We present a systematic computational dose rate evaluation for a packaged 1.8-Ci 241AmBe source using both Monte Carlo and deterministic approaches, with some experimental measurements for correlation. The 241AmBe source is stored in an extended 55-gal-drum container. Computational dose rate analysis is performed using MCNP6 (Monte Carlo) and PENTRAN (SN) on the Center for High Performance Computing system at the University of Utah. Limited information is available regarding internal drum shielding construction, and a reverse engineering approach is presented here to estimate the dose rate and compare with measured experimental values. Our analysis shows that a deterministic three-dimensional quadrature (SN) and anisotropic scattering (PN) order of S20P2 is sufficient for dose rate calculations of the 241AmBe source with polyethylene surrounding the source as shielding material. Higher quadrature orders, i.e., at least S70 for neutrons and S40 for photons, are needed in the presence of air due to severe streaming effects, and this is dependent upon the distance between the source and measurement locations. With air surrounding the 241AmBe source, the Monte Carlo method is considered to be better for neutron dose calculations while the SN method is considered better for photon dose calculations. Good agreement from both computational verification and experimental validation are observed for the dose “hot spot” in the extended 55-gal drum. The differences noted between the MCNP6/PENTRAN calculations are within 6% for the neutron dose rate and 30% for the photon dose rate. It is observed that more than 95% of the dose is attributed to neutrons. Detailed studies including a literature data validation, PENTRAN SN convergence study, buildup factor analysis, and dose rates with different shielding materials are presented in the narrative.

Acknowledgments

This work is supported by the Energy Solutions Presidential Endowment from the University of Utah. We also acknowledge the contributions of the Utah Center for High Performance Computing (UCHPC).

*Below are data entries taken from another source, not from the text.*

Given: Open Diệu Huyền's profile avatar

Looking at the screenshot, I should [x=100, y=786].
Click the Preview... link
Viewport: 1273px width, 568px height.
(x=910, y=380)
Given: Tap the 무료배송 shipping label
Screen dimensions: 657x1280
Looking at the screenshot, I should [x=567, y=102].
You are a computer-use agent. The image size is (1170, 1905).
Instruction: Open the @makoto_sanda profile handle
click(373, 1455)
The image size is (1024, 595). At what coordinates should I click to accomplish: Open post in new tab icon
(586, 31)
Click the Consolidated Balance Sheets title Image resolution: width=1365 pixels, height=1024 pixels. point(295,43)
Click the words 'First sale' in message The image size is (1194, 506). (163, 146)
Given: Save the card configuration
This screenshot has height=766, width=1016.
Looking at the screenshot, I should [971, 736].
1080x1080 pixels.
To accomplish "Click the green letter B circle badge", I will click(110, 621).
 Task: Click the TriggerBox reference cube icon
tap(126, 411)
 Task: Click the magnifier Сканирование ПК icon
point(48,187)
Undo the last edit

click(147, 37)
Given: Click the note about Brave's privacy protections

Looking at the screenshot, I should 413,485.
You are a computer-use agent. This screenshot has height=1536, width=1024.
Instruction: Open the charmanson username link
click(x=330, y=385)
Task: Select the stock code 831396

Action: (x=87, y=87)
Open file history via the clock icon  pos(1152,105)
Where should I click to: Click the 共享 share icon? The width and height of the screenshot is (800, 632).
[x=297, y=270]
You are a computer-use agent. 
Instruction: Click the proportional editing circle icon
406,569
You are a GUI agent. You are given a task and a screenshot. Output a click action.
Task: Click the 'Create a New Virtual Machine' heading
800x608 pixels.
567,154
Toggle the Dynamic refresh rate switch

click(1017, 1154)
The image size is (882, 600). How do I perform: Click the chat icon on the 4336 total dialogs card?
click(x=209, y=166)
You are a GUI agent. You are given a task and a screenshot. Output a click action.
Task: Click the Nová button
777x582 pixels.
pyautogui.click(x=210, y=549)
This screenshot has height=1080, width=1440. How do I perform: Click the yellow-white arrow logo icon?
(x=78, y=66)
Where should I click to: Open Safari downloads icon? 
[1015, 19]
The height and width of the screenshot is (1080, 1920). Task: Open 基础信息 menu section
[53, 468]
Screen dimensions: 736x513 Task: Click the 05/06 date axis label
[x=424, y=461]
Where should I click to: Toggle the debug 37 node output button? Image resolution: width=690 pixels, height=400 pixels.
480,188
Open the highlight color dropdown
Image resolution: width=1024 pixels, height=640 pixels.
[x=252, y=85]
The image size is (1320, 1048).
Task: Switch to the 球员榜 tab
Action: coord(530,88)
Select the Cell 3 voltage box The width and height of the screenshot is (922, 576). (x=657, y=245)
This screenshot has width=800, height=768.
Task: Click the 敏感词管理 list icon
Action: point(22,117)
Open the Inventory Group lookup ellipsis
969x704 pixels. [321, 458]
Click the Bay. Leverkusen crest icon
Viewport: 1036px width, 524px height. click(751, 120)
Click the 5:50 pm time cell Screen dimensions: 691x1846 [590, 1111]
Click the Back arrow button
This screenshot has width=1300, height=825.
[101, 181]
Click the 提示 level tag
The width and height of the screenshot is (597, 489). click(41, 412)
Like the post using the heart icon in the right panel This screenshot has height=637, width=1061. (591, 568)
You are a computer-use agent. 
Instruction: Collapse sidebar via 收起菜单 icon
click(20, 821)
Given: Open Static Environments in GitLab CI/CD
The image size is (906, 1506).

All MCNP6 computations were performed on the REDWOOD cluster at the UCHPC, supported by the National Institutes of Health shared instrumentation grant 1S10OD021644-01A1. PENTRAN calculations were performed on the NOTCHPEAK cluster “Civil” partition at UCHPC. The authors would like to thank David Dolan and Micah Shelley from the Radiation Safety Office of the University of Utah; Steven Pappas and Michael Hartos from the Utah Nuclear Engineering Program; and Matthew L. Lund, currently working for the Idaho National Laboratory, for assistance in this effort.

Notes

a ANS-6.1.1, “Neutron and Gamma-Ray Fluence-to-Dose Factors,” American Nuclear Society, La Grange Park, Illinois.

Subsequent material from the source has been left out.